And, without explicitly mentioning Trump’s loss, a lawyer for the Democratic National Committee noted that there has been a sudden surge in interest in purported anti-fraud measures among Republican lawmakers in the wake of last fall’s election.

“The last three months have seen an even greater uptick in proposed voting restrictions, many aimed squarely at the minority groups whose participation Congress intended to protect,” Bruce Spiva said.

Justice Samuel Alito sounded deeply skeptical of arguments from minority voters and Democrats, including Jessica Amunson, an attorney for Arizona Secretary of State Katie Hobbs.

When Amunson said statistical disparities alone aren’t enough to show a Voting Rights Act violation and that courts need to “take a functional view of the political process and look to a holistic view of how it is actually affecting the voter on the ground,” Alito scoffed at her response.

“Well, those are a lot of words.

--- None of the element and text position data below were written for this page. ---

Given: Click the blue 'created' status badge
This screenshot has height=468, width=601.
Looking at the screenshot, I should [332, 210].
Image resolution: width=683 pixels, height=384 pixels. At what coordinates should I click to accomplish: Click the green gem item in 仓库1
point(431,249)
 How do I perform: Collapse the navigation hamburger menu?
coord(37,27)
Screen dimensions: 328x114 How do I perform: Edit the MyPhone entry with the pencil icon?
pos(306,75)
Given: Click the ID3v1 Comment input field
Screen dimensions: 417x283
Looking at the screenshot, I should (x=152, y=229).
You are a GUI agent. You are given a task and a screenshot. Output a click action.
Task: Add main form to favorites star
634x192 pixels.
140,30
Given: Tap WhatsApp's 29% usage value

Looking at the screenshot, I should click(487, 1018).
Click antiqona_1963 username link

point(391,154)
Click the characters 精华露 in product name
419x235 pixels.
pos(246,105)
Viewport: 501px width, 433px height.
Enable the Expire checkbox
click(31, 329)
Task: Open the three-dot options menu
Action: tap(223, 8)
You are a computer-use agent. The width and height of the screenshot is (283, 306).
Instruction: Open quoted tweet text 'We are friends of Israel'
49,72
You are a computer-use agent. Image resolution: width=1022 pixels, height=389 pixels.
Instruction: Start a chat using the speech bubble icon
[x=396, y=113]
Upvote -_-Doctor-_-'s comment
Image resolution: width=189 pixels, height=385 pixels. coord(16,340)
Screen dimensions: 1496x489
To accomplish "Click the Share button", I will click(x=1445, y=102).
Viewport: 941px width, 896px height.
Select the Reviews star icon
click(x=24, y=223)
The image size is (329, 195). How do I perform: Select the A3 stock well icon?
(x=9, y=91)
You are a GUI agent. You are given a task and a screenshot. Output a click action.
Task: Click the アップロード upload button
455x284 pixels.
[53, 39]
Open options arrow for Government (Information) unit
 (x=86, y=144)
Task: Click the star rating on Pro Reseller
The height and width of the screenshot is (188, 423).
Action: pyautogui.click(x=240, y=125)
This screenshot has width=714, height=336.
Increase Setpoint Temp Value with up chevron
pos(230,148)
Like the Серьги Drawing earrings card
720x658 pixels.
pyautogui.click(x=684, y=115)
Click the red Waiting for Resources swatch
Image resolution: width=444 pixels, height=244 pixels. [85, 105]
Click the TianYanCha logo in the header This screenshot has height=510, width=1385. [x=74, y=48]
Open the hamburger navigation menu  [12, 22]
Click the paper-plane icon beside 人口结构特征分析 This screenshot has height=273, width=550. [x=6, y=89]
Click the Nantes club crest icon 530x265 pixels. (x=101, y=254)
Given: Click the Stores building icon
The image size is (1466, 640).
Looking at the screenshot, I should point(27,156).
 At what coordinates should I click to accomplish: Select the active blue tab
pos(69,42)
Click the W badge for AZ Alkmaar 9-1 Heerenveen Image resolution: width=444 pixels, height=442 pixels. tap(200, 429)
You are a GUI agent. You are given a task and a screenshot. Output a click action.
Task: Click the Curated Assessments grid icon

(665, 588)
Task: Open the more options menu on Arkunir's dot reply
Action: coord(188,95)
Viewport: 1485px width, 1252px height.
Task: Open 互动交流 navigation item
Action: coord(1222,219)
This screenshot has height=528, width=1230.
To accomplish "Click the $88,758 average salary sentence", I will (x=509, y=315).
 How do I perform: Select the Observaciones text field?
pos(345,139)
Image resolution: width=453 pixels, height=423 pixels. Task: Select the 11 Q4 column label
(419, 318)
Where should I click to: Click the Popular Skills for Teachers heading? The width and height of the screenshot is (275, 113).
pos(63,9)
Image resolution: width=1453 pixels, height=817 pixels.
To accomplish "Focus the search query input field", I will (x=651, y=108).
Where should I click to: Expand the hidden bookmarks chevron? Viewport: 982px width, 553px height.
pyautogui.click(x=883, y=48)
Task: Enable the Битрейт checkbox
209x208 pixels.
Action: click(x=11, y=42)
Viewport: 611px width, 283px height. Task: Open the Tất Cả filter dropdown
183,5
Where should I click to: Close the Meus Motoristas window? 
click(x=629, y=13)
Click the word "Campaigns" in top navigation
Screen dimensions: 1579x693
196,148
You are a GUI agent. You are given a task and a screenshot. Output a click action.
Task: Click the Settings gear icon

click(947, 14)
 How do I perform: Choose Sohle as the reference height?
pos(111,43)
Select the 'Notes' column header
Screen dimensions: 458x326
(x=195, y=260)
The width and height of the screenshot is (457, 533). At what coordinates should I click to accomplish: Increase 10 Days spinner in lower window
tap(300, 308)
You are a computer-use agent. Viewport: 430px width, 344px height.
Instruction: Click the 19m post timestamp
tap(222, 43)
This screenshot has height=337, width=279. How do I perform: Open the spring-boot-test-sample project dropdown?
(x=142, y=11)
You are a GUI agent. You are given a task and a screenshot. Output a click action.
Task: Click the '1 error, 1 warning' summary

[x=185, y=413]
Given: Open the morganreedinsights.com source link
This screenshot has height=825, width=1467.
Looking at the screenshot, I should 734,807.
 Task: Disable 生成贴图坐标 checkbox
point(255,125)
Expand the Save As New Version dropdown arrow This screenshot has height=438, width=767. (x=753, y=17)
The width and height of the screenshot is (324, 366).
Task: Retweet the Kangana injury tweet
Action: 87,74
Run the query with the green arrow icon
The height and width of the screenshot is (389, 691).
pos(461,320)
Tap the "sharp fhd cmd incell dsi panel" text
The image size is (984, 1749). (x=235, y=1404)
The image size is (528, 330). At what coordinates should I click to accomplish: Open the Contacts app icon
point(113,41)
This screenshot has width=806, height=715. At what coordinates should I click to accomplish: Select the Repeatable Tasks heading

I really don’t understand what they mean,” Alito said.

While Roberts seemed generally sympathetic to the position taken by Democrats in the cases, he also made clear he doesn’t think absentee-ballot fraud concerns are frivolous. He repeatedly referred to a 2005 report by former President Jimmy Carter and former Secretary of State James Baker that said such ballots have historically been the focus of fraud efforts.

Under Trump, the Justice Department filed a brief that did not go as far as the state or the Republicans, but largely sided with their view. Last month, with new officials in charge under President Joe Biden, the department withdrew its support for that brief.

However, Deputy Solicitor General Ed Kneedler stood by the Trump administration’s position that neither of Arizona’s challenged practices at issue in the cases violates the Voting Rights Act.